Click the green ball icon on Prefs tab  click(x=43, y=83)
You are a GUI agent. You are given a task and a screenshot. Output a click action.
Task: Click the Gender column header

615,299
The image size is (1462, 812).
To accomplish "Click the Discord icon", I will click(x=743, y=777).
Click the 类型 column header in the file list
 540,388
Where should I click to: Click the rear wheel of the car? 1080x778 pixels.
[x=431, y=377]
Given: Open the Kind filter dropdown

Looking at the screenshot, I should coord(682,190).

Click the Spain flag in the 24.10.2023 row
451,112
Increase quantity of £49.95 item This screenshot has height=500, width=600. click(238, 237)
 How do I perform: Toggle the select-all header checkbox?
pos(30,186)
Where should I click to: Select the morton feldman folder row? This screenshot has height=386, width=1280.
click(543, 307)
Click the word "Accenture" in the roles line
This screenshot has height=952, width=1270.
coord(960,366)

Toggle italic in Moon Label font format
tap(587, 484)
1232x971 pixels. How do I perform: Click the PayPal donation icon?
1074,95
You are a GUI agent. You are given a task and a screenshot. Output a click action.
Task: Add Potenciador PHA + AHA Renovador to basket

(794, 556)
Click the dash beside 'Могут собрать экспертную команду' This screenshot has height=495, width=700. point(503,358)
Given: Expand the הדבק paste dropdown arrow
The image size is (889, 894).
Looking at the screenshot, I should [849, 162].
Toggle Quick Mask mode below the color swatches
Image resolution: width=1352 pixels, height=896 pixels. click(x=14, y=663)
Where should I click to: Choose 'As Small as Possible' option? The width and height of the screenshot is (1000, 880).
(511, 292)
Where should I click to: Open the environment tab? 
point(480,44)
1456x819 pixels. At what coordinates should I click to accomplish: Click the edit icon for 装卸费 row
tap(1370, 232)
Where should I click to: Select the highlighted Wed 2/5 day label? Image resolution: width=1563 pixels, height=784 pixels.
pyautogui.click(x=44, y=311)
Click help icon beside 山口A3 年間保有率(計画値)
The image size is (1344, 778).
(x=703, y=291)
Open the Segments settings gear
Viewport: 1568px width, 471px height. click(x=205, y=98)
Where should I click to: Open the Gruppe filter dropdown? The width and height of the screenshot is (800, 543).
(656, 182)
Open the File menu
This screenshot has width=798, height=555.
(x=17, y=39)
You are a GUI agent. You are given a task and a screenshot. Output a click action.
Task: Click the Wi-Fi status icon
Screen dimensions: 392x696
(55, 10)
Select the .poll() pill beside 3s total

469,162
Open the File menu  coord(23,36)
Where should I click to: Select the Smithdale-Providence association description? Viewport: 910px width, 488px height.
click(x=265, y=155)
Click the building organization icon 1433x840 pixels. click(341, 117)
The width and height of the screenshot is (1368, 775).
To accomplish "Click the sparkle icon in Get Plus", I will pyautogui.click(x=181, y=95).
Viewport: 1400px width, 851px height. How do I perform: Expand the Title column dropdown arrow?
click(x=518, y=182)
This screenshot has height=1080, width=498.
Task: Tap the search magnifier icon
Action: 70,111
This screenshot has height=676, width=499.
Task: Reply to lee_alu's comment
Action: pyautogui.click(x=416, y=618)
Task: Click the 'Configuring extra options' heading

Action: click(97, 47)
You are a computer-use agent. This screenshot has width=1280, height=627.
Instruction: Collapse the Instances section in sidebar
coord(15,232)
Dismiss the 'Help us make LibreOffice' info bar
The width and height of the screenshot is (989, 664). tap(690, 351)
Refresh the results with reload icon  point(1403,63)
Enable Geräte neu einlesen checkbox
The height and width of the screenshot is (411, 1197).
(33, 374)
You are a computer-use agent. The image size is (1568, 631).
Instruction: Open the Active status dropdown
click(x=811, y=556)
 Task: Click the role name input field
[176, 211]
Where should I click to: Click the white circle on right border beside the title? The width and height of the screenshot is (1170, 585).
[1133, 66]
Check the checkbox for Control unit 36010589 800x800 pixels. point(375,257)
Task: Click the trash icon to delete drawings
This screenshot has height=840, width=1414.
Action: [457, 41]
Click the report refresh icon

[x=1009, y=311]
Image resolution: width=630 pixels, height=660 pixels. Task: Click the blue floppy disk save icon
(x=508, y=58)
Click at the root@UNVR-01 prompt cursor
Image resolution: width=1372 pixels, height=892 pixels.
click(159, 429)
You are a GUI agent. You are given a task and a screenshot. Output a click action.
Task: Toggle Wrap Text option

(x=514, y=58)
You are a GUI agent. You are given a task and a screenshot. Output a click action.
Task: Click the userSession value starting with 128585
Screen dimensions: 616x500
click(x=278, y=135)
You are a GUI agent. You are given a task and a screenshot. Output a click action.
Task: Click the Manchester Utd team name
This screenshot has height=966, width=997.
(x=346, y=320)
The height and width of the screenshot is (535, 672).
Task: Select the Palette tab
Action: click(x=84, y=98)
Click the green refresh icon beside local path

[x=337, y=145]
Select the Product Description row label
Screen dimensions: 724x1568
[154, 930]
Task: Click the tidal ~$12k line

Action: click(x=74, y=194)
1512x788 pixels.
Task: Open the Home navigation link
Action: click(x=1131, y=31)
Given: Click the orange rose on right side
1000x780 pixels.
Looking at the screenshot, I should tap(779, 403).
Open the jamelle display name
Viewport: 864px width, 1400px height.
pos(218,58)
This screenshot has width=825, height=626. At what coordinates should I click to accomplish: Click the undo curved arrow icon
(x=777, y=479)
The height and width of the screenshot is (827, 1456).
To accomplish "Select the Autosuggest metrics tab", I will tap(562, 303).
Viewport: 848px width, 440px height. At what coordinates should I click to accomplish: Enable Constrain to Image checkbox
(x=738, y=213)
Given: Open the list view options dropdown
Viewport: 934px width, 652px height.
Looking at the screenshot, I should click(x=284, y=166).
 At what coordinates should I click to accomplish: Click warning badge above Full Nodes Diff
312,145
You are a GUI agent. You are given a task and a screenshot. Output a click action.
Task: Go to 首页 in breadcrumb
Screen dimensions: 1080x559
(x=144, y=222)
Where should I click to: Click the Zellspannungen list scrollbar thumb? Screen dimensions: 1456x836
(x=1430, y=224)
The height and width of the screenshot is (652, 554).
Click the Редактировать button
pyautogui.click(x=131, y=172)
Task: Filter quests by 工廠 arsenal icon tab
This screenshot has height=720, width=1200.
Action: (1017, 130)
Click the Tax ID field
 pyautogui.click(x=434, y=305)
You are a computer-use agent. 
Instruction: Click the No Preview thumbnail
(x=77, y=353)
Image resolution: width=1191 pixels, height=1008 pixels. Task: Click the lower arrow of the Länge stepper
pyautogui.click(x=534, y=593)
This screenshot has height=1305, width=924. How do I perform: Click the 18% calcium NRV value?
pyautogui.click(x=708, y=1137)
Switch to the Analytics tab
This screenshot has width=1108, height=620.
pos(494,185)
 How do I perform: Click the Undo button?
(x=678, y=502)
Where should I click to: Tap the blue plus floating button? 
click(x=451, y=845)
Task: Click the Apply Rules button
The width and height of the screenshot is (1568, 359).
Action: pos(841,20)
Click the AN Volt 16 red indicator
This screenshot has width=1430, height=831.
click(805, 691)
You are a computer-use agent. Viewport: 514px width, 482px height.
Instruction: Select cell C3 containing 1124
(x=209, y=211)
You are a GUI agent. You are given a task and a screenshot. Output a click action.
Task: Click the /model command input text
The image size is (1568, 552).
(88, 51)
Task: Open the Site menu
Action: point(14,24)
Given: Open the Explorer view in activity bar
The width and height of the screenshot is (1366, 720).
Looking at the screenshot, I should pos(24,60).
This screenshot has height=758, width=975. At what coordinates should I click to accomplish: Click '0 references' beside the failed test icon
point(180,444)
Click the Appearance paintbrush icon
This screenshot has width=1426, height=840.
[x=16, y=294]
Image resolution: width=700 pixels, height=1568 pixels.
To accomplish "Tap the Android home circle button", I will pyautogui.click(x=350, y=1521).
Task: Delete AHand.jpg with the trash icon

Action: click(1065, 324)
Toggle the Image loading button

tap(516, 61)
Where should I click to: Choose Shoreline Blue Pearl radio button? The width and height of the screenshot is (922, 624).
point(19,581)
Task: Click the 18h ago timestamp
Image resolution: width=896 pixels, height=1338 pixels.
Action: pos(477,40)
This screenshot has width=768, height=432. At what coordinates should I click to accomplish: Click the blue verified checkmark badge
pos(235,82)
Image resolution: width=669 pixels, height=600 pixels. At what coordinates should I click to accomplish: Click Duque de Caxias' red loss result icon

__Work to be completed__
Would you print exactly and only the lines of the material above that run from the line with "Task: Click the trash icon to delete drawings" through the line with "The height and width of the screenshot is (827, 1456).", both included?

__Output of the exercise__
Task: Click the trash icon to delete drawings
This screenshot has height=840, width=1414.
Action: [457, 41]
Click the report refresh icon

[x=1009, y=311]
Image resolution: width=630 pixels, height=660 pixels. Task: Click the blue floppy disk save icon
(x=508, y=58)
Click at the root@UNVR-01 prompt cursor
Image resolution: width=1372 pixels, height=892 pixels.
click(159, 429)
You are a GUI agent. You are given a task and a screenshot. Output a click action.
Task: Toggle Wrap Text option

(x=514, y=58)
You are a GUI agent. You are given a task and a screenshot. Output a click action.
Task: Click the userSession value starting with 128585
Screen dimensions: 616x500
click(x=278, y=135)
You are a GUI agent. You are given a task and a screenshot. Output a click action.
Task: Click the Manchester Utd team name
This screenshot has height=966, width=997.
(x=346, y=320)
The height and width of the screenshot is (535, 672).
Task: Select the Palette tab
Action: click(x=84, y=98)
Click the green refresh icon beside local path

[x=337, y=145]
Select the Product Description row label
Screen dimensions: 724x1568
[154, 930]
Task: Click the tidal ~$12k line

Action: click(x=74, y=194)
1512x788 pixels.
Task: Open the Home navigation link
Action: click(x=1131, y=31)
Given: Click the orange rose on right side
1000x780 pixels.
Looking at the screenshot, I should tap(779, 403).
Open the jamelle display name
Viewport: 864px width, 1400px height.
pos(218,58)
This screenshot has width=825, height=626. At what coordinates should I click to accomplish: Click the undo curved arrow icon
(x=777, y=479)
The height and width of the screenshot is (827, 1456).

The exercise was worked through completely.